We report, to our knowledge, on the first case of 2 sets of monozygotic twins co-existing with a singleton pregnancy resulting from transfer of three cleaved embryos in an IVF /ICSI patient. Monozygosity was diagnosed in this case as the number of fetuses (five) exceeded the number of embryos replaced (three). It is very unlikely that one or two fetuses could have resulted from a spontaneously fertilized unrecovered oocyte as the couple fully denied any intercourse around the time of IVF/embryo transfer. Moreover, out of the three sacs, there were two monochrionic monoamniotic twins.
Despite nondirective pre-conception counseling regarding fetal and maternal complications of multiple births, the couple insisted on having 3 embryos replaced. There is no legislation in Jordan limiting the number of embryos to be transferred. The medical team did not succeed to convince the couple to accept transferring one or two embryos only, in fact they were still keen to have 3 embryos replaced even though the team gave them the option to leave their embryos to the blastocyst stage. Had the couple received information regarding embryos splitting and the potential complications associated with MZT, they probably would have accepted to have only one or two embryos at most. This case should discourage the transfer of more than one embryo even in cleavage stage transfer particularly when embryos derived from younger oocytes. We therefore call on all countries to set a legal limit on the number of embryos transferred in a single cycle
A study compared IVF and ICSI and found a significantly higher rate of monozygotic twins only after ICSI and blastocyst transfer (8.9 versus 0%; 5.9 versus 0%).[9] Mostly this is due to disruption of the mucopolysaccharide architecture of the zona pellucida. [10] Other investigators found that younger maternal age is associated with monozygotic twinning. [11] This case has therefore two risk factors which adds further support to the necessity of counseling such patients re embryo splitting in utero.

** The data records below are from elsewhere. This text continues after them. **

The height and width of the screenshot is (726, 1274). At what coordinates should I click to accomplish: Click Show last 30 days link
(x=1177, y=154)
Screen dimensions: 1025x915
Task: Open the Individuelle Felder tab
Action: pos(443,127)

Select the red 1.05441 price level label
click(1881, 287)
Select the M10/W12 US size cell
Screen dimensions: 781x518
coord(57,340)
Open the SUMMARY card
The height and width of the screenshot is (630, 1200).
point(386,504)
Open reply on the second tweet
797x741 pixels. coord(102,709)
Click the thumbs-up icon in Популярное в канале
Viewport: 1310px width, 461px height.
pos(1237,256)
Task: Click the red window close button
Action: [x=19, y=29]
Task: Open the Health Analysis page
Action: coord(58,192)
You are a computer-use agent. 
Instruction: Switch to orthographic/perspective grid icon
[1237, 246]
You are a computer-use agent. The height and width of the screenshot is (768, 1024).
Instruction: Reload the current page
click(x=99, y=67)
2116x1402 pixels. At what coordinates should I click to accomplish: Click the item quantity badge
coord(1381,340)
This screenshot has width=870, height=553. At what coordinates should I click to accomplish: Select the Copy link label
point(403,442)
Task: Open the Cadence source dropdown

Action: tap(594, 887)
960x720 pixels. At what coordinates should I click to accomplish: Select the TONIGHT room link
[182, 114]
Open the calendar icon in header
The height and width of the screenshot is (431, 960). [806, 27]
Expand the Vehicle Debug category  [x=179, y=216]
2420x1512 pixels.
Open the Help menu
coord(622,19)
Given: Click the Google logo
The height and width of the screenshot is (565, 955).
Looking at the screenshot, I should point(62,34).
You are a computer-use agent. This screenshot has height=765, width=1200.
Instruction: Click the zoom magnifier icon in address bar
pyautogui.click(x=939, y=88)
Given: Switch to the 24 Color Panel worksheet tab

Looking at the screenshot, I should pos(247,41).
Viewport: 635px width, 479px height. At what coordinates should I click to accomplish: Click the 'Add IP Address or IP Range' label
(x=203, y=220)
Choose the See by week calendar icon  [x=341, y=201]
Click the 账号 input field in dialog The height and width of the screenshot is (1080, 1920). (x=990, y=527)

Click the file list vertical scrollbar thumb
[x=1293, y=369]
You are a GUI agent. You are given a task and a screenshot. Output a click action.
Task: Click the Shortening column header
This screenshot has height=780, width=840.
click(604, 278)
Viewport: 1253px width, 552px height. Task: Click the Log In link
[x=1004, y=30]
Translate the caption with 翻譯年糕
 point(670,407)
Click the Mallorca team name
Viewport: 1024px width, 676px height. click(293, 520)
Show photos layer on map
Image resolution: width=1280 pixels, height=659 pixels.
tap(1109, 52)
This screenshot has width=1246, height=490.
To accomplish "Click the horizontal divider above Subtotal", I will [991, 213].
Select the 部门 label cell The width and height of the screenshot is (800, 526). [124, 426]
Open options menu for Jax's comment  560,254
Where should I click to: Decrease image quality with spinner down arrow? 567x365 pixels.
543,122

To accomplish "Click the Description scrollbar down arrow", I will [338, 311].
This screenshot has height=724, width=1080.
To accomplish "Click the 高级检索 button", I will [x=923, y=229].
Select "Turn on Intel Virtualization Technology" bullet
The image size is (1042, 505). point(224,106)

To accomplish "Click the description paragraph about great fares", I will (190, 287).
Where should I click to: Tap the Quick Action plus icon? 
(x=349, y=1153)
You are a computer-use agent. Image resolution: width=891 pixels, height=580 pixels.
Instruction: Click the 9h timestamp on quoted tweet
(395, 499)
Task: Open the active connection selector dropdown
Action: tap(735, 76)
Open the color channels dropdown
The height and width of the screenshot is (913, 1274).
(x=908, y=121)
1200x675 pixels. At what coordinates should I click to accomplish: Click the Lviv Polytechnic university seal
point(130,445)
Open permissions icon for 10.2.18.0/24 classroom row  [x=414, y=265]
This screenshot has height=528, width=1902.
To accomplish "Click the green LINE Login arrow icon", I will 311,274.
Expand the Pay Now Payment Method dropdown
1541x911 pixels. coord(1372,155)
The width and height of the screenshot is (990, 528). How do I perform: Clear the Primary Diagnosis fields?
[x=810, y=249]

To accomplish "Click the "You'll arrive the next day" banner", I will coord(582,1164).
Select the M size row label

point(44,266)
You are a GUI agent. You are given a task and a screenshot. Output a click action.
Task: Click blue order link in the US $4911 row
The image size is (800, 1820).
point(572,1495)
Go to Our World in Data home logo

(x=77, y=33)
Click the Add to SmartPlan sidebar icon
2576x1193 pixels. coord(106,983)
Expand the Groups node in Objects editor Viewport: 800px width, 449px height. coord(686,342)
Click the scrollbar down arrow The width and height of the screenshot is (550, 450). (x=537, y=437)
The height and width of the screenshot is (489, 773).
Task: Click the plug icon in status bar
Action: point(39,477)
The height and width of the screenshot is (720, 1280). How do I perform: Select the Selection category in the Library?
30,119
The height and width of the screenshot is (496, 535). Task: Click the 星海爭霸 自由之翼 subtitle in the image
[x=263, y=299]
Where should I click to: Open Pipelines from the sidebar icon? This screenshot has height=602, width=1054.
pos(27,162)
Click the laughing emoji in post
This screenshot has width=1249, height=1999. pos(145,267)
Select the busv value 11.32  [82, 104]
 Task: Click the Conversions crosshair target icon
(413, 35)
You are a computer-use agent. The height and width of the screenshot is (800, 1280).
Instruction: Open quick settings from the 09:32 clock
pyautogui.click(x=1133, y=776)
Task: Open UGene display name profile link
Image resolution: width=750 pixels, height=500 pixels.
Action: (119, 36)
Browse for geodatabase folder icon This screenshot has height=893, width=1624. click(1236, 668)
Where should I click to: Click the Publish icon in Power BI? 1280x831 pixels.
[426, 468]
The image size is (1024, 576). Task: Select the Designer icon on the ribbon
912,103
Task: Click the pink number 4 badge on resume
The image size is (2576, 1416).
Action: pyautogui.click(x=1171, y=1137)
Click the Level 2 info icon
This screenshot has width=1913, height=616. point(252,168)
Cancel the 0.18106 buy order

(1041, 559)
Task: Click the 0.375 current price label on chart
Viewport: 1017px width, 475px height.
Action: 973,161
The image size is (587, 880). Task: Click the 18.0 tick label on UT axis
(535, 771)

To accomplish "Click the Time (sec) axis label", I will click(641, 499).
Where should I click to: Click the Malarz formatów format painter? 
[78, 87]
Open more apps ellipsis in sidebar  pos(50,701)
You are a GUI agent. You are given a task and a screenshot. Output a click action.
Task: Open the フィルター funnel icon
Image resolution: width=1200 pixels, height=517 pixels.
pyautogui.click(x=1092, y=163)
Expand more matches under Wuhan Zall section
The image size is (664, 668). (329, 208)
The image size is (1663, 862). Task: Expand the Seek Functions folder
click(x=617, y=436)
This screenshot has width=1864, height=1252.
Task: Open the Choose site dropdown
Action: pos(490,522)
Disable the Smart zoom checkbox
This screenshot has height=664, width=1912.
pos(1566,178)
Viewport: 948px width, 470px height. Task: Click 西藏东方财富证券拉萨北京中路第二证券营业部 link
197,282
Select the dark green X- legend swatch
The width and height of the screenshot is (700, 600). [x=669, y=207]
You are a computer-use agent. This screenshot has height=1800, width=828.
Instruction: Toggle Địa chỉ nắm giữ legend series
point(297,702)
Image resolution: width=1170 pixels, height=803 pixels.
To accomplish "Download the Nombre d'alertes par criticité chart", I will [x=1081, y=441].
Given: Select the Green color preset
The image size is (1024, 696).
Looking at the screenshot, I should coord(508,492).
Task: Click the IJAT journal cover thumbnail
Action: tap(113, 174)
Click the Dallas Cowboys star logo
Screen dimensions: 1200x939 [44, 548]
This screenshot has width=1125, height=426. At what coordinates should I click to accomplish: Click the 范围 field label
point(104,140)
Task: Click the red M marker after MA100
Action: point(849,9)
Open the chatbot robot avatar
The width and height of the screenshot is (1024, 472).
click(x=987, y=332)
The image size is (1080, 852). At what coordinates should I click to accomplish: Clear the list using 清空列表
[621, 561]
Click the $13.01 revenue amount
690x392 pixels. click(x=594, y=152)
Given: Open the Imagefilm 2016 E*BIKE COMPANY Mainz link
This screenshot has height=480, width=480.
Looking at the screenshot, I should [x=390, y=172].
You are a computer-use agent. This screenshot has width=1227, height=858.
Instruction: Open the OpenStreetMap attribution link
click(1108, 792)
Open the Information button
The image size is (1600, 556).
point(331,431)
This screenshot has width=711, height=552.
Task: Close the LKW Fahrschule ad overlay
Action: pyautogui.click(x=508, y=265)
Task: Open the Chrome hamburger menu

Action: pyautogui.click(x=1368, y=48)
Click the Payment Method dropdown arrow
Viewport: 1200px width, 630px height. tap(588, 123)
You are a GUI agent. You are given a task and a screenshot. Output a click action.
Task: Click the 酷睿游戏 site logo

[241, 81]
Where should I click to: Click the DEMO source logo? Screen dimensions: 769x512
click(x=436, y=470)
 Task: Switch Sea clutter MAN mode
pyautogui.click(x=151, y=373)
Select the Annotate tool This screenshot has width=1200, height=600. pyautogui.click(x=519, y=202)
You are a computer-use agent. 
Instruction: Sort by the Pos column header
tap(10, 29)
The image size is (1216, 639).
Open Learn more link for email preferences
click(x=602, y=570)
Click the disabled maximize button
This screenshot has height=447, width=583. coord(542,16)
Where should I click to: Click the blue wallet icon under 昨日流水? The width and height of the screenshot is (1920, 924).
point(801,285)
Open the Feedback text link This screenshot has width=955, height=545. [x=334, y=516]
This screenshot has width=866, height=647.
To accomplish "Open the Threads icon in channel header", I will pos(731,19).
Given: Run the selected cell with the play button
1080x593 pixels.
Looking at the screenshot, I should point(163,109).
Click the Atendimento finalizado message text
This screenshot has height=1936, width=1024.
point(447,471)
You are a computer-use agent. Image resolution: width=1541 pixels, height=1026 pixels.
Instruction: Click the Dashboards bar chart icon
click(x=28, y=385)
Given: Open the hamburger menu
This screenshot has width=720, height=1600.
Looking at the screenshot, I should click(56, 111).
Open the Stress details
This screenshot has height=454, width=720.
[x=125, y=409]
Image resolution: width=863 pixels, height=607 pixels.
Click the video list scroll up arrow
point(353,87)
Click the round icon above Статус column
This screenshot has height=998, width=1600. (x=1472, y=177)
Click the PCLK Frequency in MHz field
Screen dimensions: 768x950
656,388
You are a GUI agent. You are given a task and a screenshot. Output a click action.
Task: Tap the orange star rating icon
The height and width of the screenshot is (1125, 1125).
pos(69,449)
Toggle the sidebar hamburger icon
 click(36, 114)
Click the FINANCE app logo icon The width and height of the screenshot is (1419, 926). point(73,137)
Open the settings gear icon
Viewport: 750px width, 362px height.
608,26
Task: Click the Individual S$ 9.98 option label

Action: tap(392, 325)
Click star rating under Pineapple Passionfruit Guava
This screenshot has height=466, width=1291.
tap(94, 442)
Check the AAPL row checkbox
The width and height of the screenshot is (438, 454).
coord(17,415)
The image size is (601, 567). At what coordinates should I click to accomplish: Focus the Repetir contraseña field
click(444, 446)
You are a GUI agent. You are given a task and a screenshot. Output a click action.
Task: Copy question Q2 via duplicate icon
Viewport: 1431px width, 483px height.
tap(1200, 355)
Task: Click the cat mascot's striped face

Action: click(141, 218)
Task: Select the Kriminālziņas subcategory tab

Feticide was first described in 1978 by Alberg, who performed intracardiac puncture of the fetal heart of a fetus affected by Hurler's syndrome. [12] Nonetheless, feticide gained more popularity in the last two decades to ameliorate the adverse sequelae of high order multiple pregnancies resulting from assisted reproductive technologies as in this case. Although it is debatable whether feticide is appropriate for triplets, it is generally accepted in cases of quintuplets due to the higher fetal loss rates. Our couple were counseled on the potential risks and benefits of fetal reduction to twins, or to a singleton. It was their autonomous decision to undergo reduction to twins. As both twins were monochorionic, intracardiac potassium chloride could not be used and cardiac puncture and aspiration was used instead.